### Supplied records
•••

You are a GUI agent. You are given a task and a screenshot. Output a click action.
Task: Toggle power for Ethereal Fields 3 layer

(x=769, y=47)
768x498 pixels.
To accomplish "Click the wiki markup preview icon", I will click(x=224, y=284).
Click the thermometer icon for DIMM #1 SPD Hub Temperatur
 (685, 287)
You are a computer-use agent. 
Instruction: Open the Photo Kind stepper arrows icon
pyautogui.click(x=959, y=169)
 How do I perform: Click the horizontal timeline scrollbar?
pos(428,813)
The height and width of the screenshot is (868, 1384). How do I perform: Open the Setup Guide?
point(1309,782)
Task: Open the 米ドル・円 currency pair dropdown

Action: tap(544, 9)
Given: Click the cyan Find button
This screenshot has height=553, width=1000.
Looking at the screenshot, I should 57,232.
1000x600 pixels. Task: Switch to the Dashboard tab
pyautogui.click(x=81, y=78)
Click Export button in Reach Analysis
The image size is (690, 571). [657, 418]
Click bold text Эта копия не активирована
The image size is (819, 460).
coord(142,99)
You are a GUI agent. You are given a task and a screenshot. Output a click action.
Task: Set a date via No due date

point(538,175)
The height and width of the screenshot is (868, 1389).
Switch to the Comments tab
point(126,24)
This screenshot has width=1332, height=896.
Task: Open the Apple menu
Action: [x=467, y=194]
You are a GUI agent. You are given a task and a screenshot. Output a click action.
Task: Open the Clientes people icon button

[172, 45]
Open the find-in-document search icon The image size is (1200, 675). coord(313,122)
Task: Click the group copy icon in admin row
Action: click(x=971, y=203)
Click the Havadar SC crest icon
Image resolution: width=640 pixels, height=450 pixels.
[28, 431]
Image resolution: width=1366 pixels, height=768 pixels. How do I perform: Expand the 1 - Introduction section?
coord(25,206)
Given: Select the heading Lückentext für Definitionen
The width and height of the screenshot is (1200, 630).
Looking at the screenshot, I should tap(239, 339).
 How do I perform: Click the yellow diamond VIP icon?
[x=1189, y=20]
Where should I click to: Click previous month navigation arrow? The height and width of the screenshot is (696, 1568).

•••

### Problem details
Take the line that contains "Task: Set a date via No due date" and every line after it in the material above. Set those lines down exactly and nothing more.

### Exercise solution
Task: Set a date via No due date

point(538,175)
The height and width of the screenshot is (868, 1389).
Switch to the Comments tab
point(126,24)
This screenshot has width=1332, height=896.
Task: Open the Apple menu
Action: [x=467, y=194]
You are a GUI agent. You are given a task and a screenshot. Output a click action.
Task: Open the Clientes people icon button

[172, 45]
Open the find-in-document search icon The image size is (1200, 675). coord(313,122)
Task: Click the group copy icon in admin row
Action: click(x=971, y=203)
Click the Havadar SC crest icon
Image resolution: width=640 pixels, height=450 pixels.
[28, 431]
Image resolution: width=1366 pixels, height=768 pixels. How do I perform: Expand the 1 - Introduction section?
coord(25,206)
Given: Select the heading Lückentext für Definitionen
The width and height of the screenshot is (1200, 630).
Looking at the screenshot, I should tap(239, 339).
 How do I perform: Click the yellow diamond VIP icon?
[x=1189, y=20]
Where should I click to: Click previous month navigation arrow? The height and width of the screenshot is (696, 1568).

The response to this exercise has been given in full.